● **ASSIGNED TASK 1**
On what date did the plaintiff file her complaint, according to the court opinion?
● **ASSIGNED TASK 2**
Reproduce word for word the part of the court opinion starting at "Defendant moved to" and ending at "a defendant’s insurer.".

● **SOURCE DOCUMENT**
#####

Hoyt v. Paulos

771 P.2d 647, 96 Or. App. 91
CourtCourt of Appeals of Oregon
DecidedApril 5, 1989
Docket86-1204C; CA A44851
StatusPublished
Cited by4 cases

This text of 771 P.2d 647 (Hoyt v. Paulos) is published on Counsel Stack Legal Research, covering Court of Appeals of Oregon primary law. Counsel Stack provides free access to over 12 million legal documents including statutes, case law, regulations, and constitutions.

Bluebook
Hoyt v. Paulos, 771 P.2d 647, 96 Or. App. 91 (Or. Ct. App. 1989).

Opinions

DEITS, J.

Plaintiff appeals a judgment that dismissed her action for damages for personal injuries because she did not timely mail a copy of the summons and complaint to defendant’s insurer by certified, registered or other kind of “receipted mail.” We reverse.

Plaintiff filed her complaint on November 18, 1986, the final day of the two-year period of limitation. ORS 12.110. She alleged that, on November 18,1984, she suffered personal injuries when her vehicle was involved in an accident on a public street with a vehicle that defendant owned and negligently operated. Pursuant to ORCP 7D(4)(a)(i),1 plaintiff served defendant by personally serving the Motor Vehicles Division on December 22,1986, and by mailing a copy of the summons and complaint by certified mail to defendant on December 30, 1986. However, she mailed a copy of the summons and complaint to defendant’s insurer on that date by regular mail. It is agreed that the insurer did not receive either the mailed copies or actual notice of the action within 60 days after November 18,1986. See ORS 12.020.2

Defendant moved to dismiss the action as not timely commenced, ORCP 21A(5) and (9), because plaintiff did not mail a copy of summons and complaint to defendant’s insurer by certified or registered mail. The court granted the motion. Plaintiff assigns the ruling as error, arguing that, under ORCP 7D(4) (a) (i), regular mail is sufficient when summons and complaint are mailed to a defendant’s insurer.

#####

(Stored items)

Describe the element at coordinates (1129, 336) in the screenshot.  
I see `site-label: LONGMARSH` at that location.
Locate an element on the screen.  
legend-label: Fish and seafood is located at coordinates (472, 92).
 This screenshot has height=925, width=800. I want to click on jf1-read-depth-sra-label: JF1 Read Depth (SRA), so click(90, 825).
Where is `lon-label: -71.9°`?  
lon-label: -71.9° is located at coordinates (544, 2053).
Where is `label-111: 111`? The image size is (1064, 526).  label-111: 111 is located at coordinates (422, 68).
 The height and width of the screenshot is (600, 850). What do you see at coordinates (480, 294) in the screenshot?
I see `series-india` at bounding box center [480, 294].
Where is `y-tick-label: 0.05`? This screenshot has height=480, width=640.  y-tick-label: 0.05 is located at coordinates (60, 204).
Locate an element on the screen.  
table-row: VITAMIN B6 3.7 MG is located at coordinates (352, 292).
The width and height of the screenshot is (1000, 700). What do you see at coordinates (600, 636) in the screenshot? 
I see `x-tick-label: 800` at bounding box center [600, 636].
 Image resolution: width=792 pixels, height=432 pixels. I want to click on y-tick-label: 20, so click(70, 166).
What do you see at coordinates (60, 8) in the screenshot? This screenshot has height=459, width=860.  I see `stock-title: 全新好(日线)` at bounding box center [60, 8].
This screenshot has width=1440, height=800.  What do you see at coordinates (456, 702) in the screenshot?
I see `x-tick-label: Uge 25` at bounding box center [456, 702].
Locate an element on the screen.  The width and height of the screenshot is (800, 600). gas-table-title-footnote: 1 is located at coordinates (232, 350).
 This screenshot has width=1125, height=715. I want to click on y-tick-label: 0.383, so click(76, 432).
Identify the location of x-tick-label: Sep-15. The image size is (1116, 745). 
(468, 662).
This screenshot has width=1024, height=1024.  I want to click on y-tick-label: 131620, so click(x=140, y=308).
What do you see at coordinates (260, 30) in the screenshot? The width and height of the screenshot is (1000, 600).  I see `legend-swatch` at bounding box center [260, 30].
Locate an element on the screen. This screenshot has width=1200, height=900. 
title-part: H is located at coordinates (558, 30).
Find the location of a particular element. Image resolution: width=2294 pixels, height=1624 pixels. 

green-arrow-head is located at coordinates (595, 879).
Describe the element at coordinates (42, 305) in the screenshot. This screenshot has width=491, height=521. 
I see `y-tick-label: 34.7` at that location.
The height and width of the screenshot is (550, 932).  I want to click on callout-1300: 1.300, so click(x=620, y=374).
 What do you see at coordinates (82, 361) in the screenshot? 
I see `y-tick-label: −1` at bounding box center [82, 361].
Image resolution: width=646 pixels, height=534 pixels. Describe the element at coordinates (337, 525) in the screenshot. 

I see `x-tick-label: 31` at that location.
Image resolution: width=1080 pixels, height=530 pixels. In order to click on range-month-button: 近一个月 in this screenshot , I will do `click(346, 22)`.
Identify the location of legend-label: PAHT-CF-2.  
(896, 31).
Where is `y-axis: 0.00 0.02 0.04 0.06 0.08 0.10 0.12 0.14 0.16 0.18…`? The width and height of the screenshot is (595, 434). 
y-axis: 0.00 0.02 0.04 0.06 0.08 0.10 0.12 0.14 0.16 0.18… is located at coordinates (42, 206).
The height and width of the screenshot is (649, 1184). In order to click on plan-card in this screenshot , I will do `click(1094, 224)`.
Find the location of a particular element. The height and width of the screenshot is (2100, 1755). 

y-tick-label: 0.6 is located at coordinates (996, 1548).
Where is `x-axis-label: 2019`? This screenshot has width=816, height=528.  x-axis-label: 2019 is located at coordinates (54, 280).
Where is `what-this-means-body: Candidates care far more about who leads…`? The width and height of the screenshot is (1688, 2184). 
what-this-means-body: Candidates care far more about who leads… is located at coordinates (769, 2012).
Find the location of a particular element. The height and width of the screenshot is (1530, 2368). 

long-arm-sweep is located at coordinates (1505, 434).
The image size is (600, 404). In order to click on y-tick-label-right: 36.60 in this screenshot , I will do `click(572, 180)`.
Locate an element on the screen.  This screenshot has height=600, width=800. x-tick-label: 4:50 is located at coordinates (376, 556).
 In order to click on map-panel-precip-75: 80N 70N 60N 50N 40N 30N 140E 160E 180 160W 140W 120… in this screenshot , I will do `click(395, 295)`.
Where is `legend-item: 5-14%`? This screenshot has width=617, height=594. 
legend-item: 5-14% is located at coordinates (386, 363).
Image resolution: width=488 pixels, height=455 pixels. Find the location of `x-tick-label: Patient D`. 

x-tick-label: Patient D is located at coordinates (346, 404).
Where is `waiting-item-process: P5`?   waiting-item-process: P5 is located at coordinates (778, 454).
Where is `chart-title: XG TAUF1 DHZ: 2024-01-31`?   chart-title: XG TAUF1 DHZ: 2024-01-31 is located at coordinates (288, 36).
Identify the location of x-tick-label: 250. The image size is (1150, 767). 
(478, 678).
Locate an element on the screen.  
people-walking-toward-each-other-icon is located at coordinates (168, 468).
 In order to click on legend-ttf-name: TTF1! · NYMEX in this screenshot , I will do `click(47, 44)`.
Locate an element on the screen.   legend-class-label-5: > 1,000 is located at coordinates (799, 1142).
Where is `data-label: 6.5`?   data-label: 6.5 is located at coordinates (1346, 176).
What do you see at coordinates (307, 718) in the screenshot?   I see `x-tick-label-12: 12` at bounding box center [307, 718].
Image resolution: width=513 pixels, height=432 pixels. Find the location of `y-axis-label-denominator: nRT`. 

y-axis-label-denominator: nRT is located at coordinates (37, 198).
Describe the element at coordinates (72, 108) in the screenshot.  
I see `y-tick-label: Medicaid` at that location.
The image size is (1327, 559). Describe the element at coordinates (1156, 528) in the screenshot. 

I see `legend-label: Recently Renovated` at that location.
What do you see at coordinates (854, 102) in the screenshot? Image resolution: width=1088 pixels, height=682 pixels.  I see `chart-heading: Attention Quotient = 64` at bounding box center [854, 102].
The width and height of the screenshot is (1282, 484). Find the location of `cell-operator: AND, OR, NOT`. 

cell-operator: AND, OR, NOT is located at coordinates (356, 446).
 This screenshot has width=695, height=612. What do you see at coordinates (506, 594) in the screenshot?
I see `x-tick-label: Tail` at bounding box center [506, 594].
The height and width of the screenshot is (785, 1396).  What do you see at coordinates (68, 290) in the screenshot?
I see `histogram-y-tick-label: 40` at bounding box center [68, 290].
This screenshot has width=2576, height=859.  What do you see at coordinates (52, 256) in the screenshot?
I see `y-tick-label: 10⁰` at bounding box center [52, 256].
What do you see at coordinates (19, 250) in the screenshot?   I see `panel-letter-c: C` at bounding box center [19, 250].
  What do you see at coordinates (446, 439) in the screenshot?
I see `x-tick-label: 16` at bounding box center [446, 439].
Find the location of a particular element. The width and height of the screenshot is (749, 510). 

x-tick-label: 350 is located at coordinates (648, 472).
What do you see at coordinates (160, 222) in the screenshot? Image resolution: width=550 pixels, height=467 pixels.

#####

● **ANSWER AREA 1**
November 18, 1986

● **ANSWER AREA 2**
Defendant moved to dismiss the action as not timely commenced, ORCP 21A(5) and (9), because plaintiff did not mail a copy of summons and complaint to defendant’s insurer by certified or registered mail. The court granted the motion. Plaintiff assigns the ruling as error, arguing that, under ORCP 7D(4) (a) (i), regular mail is sufficient when summons and complaint are mailed to a defendant’s insurer.